:: Excerpted text ::

How to Change a Sole Proprietorship to an LLC in Texas
Transitioning a Texas sole proprietorship to an LLC involves creating a new legal entity. Learn the requirements for this fundamental business structure change.
Transitioning a Texas sole proprietorship to an LLC involves creating a new legal entity. Learn the requirements for this fundamental business structure change.
Changing a business from a sole proprietorship to a Limited Liability Company (LLC) in Texas is a common step for growing enterprises. The process does not involve a direct “conversion” in a legal sense. Instead, it requires creating a new, separate legal entity—the LLC—and then transferring the existing business operations and assets into this new structure. This transition provides a liability shield, separating the owner’s personal assets from business debts. The procedure is similar to starting an LLC from the beginning, but with additional steps to wind down the old business structure.
Before any official documents can be filed, several pieces of information must be gathered. The first is selecting a name for the new LLC. Under Texas law, the name must be distinguishable from any other business entity registered with the Texas Secretary of State and must include a designator such as “Limited Liability Company,” “LLC,” or “L.L.C.” A preliminary search for name availability can be performed online using the Taxable Entity Search tool on the Texas Comptroller of Public Accounts website or through the Secretary of State’s SOSDirect portal.
Next, every Texas LLC must appoint and maintain a registered agent. This is an individual or a business entity that agrees to accept legal documents and official notices on behalf of the LLC. The registered agent must be a resident of Texas or a business authorized to operate in the state, and they are required to have a physical street address in Texas, not a P.O. Box. This address is known as the registered office.

:::
:: Source material ::

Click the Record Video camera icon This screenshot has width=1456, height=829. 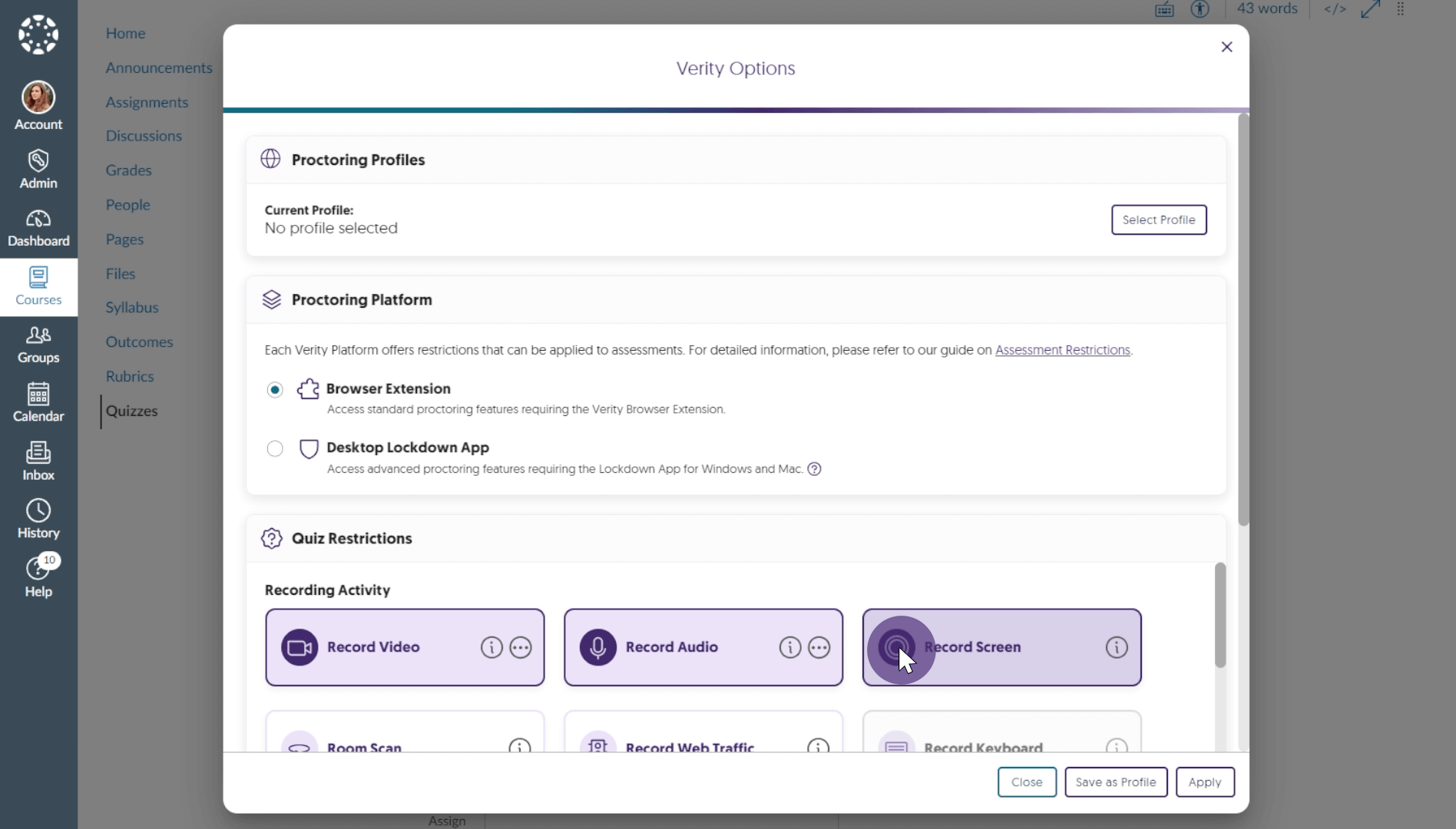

:::

Instructions:
**1)** Answer these questions from the Texas LLC guide:
(a) Which designators does the guide list for the name of a Texas LLC?
(b) What is the registered agent's Texas street address called?
(c) What does the guide say the transition to an LLC provides?
**2)** Decide whether each statement agrees with the Texas LLC guide:
(a) A sole proprietorship becomes an LLC in Texas through a direct legal conversion.
(b) A registered agent may use a P.O. Box as its Texas address.
(c) Name availability can be checked through the Secretary of State's SOSDirect portal.
**3)** Proceed with the Texas LLC guide, picking up after its last sentence.

Answers:
**1)**
(a) "Limited Liability Company," "LLC," or "L.L.C."
(b) The registered office.
(c) A liability shield that separates the owner's personal assets from business debts.

**2)**
(a) No: "The process does not involve a direct “conversion” in a legal sense."
(b) No: "they are required to have a physical street address in Texas, not a P.O. Box."
(c) Yes: "or through the Secretary of State’s SOSDirect portal."

**3)**
A decision on the LLC’s management structure is also required for the formation paperwork. An LLC can be member-managed, where all owners participate in the daily operations, or manager-managed, where designated managers are appointed to run the company. This information, along with the LLC name and registered agent details, is necessary to complete the Certificate of Formation (Form 205), the official application to create the LLC.
Once the Certificate of Formation (Form 205) is completed, the next step is to file it with the Texas Secretary of State. While filing can be done by mail or in person, the most efficient method is through the state’s online portal, SOSDirect.
A state filing fee of $300 must be paid at the time of submission. Payments can be made by check, money order, or credit card, though a convenience fee is added for credit card payments.
After the document is submitted and the fee is paid, the Secretary of State’s office will process the filing. Upon successful filing, the state will issue an acknowledgment and return a file-stamped copy of the Certificate of Formation, which serves as official proof of the LLC’s existence.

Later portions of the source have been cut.